Exercise details: Count the lines in the items below that contain the string "what", treating uppercase and lowercase letters as different. Give only the number.

Supplied data:

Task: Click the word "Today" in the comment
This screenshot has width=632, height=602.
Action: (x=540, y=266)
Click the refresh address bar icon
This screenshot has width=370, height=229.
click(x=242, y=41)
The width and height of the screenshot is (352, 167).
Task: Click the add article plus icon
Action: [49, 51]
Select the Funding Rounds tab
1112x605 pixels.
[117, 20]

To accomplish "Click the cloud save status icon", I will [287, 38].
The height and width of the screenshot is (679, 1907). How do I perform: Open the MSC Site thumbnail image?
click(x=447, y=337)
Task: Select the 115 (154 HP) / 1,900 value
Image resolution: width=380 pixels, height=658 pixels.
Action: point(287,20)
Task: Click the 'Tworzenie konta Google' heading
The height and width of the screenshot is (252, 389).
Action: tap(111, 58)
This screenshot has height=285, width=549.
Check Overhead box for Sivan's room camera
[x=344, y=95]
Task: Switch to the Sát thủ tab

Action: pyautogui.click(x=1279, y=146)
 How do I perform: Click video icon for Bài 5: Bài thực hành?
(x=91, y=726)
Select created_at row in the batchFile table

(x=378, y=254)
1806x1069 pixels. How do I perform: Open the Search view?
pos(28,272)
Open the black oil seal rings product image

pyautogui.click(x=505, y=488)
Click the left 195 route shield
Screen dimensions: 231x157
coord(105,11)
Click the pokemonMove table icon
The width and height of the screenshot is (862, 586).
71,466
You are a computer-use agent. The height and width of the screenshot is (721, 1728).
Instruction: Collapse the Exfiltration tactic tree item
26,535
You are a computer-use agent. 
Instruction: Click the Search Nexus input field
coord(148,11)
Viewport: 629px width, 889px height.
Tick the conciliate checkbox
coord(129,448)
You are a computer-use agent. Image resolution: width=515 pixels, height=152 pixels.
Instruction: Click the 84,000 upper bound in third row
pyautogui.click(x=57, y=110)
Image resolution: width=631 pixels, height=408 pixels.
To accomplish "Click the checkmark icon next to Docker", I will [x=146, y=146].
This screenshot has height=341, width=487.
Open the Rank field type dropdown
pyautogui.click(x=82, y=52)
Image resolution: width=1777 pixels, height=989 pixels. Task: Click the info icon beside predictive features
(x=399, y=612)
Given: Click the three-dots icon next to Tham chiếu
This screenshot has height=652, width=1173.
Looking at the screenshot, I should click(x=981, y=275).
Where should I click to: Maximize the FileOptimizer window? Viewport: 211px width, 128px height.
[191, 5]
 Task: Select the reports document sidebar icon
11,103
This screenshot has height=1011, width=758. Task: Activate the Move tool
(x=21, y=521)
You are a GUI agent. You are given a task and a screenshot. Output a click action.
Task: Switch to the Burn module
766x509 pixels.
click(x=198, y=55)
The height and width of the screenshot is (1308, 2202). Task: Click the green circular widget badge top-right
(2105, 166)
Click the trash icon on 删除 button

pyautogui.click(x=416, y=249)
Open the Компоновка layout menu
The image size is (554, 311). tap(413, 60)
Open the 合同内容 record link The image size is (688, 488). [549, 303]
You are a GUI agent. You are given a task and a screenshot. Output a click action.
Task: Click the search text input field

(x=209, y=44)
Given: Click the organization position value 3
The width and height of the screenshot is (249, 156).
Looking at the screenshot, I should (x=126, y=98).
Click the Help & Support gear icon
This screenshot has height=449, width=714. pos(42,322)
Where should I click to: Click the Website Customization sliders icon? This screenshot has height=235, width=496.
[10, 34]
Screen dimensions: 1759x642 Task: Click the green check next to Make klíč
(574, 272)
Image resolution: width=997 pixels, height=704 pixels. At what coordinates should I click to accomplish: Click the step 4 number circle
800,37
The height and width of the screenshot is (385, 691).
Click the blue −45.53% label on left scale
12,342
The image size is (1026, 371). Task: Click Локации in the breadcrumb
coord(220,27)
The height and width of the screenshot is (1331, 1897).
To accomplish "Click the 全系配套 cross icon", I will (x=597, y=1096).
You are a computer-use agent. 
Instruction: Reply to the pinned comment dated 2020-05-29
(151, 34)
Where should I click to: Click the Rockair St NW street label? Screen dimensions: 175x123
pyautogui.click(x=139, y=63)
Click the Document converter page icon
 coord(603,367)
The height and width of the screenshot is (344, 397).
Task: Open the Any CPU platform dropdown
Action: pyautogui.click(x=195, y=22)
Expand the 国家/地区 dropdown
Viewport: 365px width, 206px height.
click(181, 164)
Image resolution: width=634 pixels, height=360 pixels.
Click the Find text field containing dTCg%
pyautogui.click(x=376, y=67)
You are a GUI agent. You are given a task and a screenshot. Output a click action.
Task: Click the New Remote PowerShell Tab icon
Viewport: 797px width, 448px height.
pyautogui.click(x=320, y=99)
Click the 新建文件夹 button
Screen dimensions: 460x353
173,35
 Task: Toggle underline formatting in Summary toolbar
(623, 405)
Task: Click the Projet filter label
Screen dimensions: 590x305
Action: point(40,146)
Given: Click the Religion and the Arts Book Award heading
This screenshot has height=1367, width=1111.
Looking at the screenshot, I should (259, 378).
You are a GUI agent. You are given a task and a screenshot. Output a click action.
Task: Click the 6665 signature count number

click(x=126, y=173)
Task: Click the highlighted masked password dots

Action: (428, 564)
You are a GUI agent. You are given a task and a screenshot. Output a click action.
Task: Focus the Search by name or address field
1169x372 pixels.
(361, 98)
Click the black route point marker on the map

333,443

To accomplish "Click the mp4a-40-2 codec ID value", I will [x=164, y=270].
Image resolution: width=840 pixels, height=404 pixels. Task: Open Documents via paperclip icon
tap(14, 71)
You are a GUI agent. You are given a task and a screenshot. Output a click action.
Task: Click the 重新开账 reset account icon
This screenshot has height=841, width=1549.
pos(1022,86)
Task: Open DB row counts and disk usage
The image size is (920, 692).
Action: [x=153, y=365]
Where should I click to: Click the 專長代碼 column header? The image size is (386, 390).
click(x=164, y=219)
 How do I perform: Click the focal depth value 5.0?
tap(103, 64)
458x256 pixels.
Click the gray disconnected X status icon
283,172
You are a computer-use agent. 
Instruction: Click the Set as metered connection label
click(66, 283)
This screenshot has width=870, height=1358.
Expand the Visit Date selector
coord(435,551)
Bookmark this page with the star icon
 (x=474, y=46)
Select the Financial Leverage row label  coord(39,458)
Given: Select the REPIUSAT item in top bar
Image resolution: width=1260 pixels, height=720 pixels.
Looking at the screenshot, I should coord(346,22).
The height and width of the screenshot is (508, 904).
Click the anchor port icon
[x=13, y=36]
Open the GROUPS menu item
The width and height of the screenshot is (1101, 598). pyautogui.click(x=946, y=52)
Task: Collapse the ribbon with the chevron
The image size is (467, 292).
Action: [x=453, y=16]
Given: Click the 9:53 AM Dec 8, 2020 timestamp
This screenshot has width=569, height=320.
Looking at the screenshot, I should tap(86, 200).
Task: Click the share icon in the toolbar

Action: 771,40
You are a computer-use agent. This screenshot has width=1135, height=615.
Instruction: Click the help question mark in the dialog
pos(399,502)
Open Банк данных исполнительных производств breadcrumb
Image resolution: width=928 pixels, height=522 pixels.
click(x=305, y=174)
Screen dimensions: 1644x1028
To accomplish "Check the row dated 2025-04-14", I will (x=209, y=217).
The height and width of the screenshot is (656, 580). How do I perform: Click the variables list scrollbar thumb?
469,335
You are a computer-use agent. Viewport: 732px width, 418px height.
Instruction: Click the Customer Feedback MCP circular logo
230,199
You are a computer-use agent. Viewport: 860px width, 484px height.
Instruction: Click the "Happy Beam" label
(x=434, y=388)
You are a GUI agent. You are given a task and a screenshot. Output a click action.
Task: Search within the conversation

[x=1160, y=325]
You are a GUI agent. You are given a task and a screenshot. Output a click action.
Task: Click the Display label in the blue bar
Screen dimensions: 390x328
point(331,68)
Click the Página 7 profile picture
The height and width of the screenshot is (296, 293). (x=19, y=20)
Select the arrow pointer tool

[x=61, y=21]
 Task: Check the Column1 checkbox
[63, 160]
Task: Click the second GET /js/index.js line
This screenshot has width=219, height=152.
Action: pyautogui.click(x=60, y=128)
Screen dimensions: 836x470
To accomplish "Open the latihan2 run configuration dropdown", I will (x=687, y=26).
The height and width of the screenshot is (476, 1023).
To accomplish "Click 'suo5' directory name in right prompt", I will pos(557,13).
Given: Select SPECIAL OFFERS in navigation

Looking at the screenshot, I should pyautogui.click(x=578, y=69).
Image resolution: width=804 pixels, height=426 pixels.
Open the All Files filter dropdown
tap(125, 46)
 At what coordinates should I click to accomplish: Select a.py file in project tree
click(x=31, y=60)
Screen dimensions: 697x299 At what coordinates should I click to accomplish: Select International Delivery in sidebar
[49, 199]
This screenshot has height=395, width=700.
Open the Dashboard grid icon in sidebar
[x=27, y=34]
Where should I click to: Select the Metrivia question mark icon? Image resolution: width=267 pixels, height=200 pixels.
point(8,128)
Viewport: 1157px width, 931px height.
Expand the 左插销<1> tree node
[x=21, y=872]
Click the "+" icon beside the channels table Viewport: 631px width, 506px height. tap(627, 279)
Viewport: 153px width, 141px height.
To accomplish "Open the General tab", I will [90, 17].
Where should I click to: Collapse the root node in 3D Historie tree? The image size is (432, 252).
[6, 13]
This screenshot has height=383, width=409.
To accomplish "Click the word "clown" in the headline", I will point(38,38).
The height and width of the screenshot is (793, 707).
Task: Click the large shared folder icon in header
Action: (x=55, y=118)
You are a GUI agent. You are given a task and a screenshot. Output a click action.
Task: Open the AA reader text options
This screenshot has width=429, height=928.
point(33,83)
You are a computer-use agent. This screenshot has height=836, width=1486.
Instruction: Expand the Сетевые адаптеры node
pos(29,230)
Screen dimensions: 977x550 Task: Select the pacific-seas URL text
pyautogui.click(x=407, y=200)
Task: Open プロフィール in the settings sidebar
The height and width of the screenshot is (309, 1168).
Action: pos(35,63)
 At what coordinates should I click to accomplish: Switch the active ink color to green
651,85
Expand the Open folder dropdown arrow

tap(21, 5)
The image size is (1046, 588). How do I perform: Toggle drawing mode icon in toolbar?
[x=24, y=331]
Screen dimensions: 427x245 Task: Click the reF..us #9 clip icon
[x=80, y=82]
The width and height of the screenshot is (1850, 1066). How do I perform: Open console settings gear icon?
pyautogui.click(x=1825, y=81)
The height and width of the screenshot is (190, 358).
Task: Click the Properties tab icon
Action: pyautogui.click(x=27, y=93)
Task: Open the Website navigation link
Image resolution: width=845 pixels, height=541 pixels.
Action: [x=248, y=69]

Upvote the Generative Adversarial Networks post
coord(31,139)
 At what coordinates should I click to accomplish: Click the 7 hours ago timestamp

Output below: 5